=== Exercise A ===
List the authors of the paper cited in the gravity paper entry below, using the names as the citation gives them.

=== Document excerpt ===

Giesel, K., Hofmann, S., Thiemann, T., & Winkler, O. (2010). Manifestly Gauge-Invariant
General Relativistic Perturbation Theory: I. Foundations.* Classical and quantum gravity,*
*27*(5): 055005. doi:10.1088/0264-9381/27/5/055005.

Cite as: https://hdl.handle.net/11858/00-001M-0000-0013-5FE0-D

##### Abstract

Linear cosmological perturbation theory is pivotal to a theoretical understanding of current cosmological experimental data provided e.g. by cosmic microwave anisotropy probes. A key issue in that theory is to extract the gauge invariant degrees of freedom which allow unambiguous comparison between theory and experiment. When one goes beyond first (linear) order, the task of writing the Einstein equations expanded to n'th order in terms of quantities that are gauge invariant up to terms of higher orders becomes highly non-trivial and cumbersome. This fact has prevented progress for instance on the issue of the stability of linear perturbation theory and is a subject of current debate in the literature. In this series of papers we circumvent these difficulties by passing to a manifestly gauge invariant framework. In other words, we only perturb gauge invariant, i.e. measurable quantities, rather than gauge variant ones. Thus, gauge invariance is preserved non perturbatively while we construct the perturbation theory for the equations of motion for the gauge invariant observables to all orders. In this first paper we develop the general framework which is based on a seminal paper due to Brown and Kuchar as well as the realtional formalism due to Rovelli. In the second, companion, paper we apply our general theory to FRW cosmologies and derive the deviations from the standard treatment in linear order. As it turns out, these deviations are negligible in the late universe, thus our theory is in agreement with the standard treatment. However, the real strength of our formalism is that it admits a straightforward and unambiguous, gauge invariant generalisation to higher orders. This will also allow us to settle the stability issue in a future publication.

=== Exercise B ===
Reproduce word for word the lines of the listing below, from the line that contains "This screenshot has height=898, width=1316." through the end of the listing, inclusive.

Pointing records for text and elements
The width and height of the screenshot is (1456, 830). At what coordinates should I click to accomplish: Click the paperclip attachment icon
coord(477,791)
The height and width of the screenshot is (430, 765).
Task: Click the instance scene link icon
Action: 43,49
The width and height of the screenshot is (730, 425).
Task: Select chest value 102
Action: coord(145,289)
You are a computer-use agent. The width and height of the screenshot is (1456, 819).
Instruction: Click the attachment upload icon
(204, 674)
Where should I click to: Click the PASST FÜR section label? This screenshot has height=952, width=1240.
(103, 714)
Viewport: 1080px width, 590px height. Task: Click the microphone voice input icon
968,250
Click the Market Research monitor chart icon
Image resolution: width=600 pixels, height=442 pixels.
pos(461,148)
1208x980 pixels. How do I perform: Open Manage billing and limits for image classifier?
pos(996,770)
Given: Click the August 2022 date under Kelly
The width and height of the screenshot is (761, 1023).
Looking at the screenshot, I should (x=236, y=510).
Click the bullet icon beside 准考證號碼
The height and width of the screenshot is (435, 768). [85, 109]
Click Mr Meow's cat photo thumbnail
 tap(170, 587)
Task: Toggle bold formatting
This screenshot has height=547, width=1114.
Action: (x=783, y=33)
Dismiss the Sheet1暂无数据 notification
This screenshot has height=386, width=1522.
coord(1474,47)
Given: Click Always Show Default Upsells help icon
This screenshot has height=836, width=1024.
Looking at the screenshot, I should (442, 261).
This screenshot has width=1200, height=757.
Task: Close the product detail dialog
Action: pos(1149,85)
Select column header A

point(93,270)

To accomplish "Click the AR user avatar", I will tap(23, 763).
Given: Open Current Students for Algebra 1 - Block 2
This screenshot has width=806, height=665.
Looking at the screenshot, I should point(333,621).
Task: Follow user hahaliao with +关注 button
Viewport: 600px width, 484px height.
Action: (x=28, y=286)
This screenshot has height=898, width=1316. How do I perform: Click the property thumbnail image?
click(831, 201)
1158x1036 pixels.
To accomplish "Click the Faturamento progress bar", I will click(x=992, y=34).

=== Task solution A ===
Giesel, K.
Hofmann, S.
Thiemann, T.
Winkler, O.

=== Task solution B ===
This screenshot has height=898, width=1316. How do I perform: Click the property thumbnail image?
click(831, 201)
1158x1036 pixels.
To accomplish "Click the Faturamento progress bar", I will click(x=992, y=34).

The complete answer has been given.